The climate crisis is exacerbating flood risks worldwide – extreme events are becoming more frequent, more severe and more difficult to predict.
Today, we had Dr Julian Hofmann, Managing Director & Co-Founder of FloodWaive https://www.floodwaive.de/, as our guest at the DLR-DFD in Oberpfaffenhofen. In our seminar series in the “Georisks and Civil Security” department, he presented how the combination of AI, data and expertise can create solutions to the challenges of climate change. With FloodWaive, Julian and his team are not only developing early warning systems for floods, but also creating a platform for physically-informed AI whose applications can be transferred to other climate-related extreme events – such as low water or forest fires. In his inspiring presentation titled “DeepWaive: A Physics-Based AI Foundation Model for Scalable, Real-Time Pluvial and Fluvial Flood Forecasting“, many points of contact were identified with our work at DLR-DFD and our EORC in the areas of natural hazards, georisks, exposure, ZKI and our PRESTO system.

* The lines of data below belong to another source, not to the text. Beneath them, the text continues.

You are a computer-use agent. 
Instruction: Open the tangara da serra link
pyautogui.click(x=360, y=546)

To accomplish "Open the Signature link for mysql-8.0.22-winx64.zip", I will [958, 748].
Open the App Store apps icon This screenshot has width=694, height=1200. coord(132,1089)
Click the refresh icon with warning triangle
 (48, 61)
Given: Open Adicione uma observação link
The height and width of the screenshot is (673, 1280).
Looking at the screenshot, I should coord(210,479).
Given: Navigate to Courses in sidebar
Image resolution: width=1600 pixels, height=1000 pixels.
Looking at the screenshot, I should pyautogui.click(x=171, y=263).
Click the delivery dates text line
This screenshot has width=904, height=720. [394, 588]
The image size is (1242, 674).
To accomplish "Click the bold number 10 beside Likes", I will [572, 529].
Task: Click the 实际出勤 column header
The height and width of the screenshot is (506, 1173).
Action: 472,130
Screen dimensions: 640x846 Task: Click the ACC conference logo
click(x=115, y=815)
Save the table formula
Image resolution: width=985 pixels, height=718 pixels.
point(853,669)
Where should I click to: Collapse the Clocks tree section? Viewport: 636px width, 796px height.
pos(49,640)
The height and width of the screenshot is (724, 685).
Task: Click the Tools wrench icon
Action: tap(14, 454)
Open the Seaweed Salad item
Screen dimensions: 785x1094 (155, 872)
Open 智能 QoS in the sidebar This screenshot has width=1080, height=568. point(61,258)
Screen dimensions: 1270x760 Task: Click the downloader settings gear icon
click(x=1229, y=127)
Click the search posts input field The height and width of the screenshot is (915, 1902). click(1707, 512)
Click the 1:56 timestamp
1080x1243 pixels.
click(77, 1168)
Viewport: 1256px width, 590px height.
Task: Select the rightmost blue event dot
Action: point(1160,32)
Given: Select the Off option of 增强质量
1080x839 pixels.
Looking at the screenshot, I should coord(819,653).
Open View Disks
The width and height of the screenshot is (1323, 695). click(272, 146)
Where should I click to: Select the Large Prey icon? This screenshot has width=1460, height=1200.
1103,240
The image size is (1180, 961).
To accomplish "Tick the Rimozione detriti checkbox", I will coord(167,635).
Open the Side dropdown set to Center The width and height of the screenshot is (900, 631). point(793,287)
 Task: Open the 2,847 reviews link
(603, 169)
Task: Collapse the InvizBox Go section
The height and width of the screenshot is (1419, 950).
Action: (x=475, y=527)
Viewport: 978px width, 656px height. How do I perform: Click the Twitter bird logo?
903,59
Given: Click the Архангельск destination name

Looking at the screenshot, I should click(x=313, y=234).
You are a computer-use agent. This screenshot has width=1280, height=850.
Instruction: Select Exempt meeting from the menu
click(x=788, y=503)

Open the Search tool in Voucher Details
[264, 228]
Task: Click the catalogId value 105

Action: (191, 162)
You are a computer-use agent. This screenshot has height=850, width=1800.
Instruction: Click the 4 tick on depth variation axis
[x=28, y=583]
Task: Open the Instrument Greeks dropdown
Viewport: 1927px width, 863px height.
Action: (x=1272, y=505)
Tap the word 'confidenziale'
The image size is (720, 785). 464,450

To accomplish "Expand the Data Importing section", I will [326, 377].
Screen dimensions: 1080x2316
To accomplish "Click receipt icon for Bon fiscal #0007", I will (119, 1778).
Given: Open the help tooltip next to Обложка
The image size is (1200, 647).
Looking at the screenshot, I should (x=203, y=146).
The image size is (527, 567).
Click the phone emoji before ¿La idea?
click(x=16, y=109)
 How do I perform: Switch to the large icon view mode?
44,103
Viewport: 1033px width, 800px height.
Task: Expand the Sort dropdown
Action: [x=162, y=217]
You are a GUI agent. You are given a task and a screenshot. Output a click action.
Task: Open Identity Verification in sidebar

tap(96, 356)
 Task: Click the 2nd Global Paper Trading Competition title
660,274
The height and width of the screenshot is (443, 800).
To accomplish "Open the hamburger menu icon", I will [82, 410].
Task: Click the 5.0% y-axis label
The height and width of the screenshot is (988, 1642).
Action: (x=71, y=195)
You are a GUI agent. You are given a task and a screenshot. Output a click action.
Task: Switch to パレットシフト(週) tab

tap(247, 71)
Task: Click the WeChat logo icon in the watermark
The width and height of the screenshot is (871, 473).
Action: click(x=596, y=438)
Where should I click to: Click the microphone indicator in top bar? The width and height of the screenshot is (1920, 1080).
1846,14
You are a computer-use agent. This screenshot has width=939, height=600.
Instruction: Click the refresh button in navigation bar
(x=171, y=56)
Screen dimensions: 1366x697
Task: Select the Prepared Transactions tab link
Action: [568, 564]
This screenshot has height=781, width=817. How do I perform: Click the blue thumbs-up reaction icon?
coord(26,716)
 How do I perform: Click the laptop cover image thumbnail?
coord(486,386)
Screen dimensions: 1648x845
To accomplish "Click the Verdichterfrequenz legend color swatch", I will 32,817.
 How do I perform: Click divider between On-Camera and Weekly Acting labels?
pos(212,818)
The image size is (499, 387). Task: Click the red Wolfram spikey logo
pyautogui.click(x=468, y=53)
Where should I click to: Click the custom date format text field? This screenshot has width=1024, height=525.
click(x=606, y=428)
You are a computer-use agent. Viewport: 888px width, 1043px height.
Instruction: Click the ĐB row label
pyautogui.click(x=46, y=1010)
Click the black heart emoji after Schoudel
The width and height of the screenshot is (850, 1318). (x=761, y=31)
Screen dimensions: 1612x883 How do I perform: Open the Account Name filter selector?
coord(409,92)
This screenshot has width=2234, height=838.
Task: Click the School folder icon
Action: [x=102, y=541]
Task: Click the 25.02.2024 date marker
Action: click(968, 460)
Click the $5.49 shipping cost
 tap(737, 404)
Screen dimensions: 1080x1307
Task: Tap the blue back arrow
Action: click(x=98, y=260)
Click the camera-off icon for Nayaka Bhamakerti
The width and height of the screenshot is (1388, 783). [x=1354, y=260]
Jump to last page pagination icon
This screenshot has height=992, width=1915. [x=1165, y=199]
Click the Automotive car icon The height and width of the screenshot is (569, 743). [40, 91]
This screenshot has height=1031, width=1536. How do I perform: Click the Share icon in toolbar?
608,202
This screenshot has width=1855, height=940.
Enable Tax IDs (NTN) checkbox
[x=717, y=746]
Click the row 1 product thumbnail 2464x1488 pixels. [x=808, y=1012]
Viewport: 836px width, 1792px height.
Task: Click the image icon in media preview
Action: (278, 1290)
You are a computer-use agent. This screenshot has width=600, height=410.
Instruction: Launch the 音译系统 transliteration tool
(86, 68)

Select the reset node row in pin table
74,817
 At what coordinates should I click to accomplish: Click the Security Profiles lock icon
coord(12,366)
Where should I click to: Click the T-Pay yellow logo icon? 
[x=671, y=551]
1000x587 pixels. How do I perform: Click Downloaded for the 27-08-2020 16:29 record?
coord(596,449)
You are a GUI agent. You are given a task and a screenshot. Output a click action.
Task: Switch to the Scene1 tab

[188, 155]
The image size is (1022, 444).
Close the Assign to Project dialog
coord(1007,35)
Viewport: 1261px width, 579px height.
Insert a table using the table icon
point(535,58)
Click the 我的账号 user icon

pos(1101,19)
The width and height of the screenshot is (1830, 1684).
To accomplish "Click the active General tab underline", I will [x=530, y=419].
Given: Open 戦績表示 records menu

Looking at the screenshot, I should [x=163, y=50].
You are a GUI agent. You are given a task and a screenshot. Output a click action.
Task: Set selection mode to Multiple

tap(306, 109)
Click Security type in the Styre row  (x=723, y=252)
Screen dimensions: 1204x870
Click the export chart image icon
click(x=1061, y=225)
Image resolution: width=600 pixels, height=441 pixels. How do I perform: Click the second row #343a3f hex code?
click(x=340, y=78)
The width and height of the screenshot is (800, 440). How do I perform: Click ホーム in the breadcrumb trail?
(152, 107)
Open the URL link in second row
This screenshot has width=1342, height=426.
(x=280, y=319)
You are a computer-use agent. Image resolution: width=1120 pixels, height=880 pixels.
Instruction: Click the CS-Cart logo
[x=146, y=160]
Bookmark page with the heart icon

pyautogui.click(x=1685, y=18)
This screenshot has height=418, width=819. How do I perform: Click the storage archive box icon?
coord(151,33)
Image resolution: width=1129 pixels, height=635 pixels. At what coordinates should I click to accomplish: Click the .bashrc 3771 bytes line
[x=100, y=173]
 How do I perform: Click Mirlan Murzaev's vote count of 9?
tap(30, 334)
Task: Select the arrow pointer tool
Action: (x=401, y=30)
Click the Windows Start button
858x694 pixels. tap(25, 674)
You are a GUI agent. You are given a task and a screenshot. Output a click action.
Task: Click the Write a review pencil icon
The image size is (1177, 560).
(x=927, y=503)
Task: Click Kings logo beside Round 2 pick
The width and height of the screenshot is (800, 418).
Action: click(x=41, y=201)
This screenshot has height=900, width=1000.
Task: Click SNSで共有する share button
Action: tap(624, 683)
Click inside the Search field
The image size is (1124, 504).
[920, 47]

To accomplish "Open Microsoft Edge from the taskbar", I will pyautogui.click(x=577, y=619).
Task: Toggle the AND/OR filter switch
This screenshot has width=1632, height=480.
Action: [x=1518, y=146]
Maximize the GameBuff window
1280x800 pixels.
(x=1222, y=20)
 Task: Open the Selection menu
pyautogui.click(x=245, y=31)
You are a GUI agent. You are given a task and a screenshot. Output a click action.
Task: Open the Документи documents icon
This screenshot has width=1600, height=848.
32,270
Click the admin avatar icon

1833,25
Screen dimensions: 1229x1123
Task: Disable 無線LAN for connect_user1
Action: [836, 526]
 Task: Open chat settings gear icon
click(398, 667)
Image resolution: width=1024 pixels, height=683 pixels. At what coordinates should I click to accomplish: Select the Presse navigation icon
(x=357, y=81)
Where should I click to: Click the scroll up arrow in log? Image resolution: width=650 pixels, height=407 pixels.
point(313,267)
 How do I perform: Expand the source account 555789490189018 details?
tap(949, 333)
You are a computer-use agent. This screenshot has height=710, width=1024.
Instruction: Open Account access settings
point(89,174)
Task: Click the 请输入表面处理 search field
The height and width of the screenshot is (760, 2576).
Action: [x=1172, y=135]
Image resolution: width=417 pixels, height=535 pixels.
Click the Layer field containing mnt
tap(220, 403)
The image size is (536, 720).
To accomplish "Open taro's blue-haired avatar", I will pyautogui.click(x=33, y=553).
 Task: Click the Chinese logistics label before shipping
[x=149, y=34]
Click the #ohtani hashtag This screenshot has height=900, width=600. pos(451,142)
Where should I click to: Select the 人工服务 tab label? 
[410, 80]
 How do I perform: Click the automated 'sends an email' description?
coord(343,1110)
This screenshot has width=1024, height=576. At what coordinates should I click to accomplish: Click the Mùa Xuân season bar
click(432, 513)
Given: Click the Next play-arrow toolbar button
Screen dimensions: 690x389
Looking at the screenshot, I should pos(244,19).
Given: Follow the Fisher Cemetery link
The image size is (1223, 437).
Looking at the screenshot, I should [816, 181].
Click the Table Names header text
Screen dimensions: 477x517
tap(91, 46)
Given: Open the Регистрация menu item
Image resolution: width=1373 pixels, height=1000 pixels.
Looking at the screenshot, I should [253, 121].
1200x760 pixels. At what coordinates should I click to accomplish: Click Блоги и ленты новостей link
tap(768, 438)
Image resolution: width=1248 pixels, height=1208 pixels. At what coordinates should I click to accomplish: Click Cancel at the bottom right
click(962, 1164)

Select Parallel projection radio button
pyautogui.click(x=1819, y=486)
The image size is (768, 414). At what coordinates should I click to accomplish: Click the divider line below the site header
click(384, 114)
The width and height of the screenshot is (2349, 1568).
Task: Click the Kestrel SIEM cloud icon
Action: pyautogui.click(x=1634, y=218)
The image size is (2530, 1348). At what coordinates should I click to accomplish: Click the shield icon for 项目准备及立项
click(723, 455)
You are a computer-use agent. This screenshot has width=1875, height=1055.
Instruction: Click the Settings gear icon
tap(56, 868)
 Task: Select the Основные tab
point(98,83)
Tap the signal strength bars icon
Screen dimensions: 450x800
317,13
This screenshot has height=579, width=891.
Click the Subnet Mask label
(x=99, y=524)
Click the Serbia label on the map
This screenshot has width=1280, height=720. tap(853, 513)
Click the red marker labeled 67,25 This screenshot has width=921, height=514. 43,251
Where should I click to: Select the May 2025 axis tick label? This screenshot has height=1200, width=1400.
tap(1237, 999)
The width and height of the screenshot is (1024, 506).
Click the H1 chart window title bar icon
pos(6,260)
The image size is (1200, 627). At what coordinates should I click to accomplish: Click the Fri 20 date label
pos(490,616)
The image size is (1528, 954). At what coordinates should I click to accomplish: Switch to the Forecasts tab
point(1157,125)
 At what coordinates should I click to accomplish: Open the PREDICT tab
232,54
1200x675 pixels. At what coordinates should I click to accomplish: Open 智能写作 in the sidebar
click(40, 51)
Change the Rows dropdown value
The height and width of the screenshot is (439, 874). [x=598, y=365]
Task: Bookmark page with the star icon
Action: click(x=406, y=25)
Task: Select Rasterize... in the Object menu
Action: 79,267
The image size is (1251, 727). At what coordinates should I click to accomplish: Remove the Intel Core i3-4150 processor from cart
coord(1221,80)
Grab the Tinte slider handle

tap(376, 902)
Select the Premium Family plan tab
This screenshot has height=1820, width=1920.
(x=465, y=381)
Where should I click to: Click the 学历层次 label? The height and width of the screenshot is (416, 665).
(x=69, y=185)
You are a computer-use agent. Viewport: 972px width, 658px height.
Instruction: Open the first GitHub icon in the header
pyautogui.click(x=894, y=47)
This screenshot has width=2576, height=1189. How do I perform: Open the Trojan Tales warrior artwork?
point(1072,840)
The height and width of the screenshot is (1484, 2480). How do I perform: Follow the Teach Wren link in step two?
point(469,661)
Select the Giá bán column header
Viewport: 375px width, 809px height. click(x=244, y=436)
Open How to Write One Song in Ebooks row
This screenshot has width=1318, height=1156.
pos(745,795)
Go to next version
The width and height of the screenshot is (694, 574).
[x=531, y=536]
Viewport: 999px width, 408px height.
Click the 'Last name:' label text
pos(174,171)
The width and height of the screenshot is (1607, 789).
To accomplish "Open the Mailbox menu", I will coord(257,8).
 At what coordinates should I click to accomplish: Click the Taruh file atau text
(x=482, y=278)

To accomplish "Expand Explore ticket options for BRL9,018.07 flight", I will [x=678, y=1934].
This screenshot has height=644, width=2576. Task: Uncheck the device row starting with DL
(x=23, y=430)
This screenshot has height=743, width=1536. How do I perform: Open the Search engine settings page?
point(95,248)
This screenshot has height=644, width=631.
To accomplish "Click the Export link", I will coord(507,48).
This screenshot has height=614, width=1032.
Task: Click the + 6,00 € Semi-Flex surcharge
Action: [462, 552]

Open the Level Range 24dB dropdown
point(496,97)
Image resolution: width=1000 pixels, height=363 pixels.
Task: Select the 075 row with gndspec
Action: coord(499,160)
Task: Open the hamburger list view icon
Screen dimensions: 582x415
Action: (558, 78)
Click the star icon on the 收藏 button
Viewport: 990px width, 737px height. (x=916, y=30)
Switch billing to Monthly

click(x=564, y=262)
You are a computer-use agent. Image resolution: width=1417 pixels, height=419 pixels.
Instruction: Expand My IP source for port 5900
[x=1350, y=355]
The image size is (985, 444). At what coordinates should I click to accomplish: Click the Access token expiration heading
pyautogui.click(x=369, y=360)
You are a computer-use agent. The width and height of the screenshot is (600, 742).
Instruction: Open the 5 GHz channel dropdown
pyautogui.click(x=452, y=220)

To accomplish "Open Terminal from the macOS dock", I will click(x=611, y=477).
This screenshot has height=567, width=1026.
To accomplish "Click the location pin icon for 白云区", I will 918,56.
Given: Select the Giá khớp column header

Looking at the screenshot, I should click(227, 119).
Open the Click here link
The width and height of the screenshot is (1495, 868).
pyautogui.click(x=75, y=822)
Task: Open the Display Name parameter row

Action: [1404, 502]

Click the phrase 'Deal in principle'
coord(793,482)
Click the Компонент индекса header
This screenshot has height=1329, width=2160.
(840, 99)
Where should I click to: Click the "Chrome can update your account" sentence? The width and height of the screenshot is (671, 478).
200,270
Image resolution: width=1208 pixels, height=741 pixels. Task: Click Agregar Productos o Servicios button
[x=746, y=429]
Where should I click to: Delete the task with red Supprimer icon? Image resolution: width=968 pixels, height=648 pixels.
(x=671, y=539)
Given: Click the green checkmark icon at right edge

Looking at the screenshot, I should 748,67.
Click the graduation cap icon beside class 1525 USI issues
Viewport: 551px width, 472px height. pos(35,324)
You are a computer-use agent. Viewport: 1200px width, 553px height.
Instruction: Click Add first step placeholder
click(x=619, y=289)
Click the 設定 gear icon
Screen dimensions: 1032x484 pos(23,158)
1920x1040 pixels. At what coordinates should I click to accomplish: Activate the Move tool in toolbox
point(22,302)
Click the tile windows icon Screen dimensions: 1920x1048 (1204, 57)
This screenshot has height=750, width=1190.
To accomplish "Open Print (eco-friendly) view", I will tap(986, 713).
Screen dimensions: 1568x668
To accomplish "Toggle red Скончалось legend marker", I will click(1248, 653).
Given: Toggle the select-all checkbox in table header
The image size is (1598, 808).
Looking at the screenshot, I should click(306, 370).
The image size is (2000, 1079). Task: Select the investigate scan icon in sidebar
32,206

Here is the Abstract of the talk: The increasing frequency and severity of extreme precipitation events demand innovative approaches to flood forecasting, rapid response, and risk management. Traditional hydrodynamic modeling, while physically robust, faces significant computational constraints that hinder real-time, high-resolution probabilistic forecasting. This presentation introduces DeepWaive, a physics-based deep learning foundation model specifically designed for the scalable prediction of both pluvial and fluvial flooding. DeepWaive fuses transformer-based neural network architectures with 2D hydrodynamic numerical models, translating precipitation- or discharge-driven boundary conditions together with standard geospatial inputs, including digital elevation models, soil data, land use, building footprints, and river network data, into transient, spatially explicit 2D inundation dynamics within seconds. This processing speed allows, the parallel evaluation of ensemble precipitation forecasts, such as the ECMFW products or SINFONY from the German Weather Service (DWD), facilitating probabilistic flood forecasting at previously unattainable spatial and temporal resolutions. A core breakthrough of the DeepWaive architecture lies in its zero-shot generalization capability. Unlike conventional machine learning approaches that require resource-intensive retraining for specific geographical domains, DeepWaive is inherently designed for global applicability on unknown model data. Optional site-specific fine-tuning using regional hydrodynamic models or in-situ sensor data further enhances local predictive accuracy. Furthermore, the model’s capabilities extend beyond pure forecasting to include the dynamic, real-time evaluation of flood protection measures during ongoing extreme events. Given the critical role of near-real-time crisis monitoring and satellite-based flood detection at the DLR and ZKI, this talk will highlight how DeepWaive’s scalable, AI-driven approach can synergize with remote sensing workflows to provide decision-makers with robust, instantaneous, and actionable intelligence for risk mitigation and disaster response.
We thank Julian very much for visiting us at DLR, for the inspiring lecture, the interesting follow-up discussions and we look forward to future collaborations.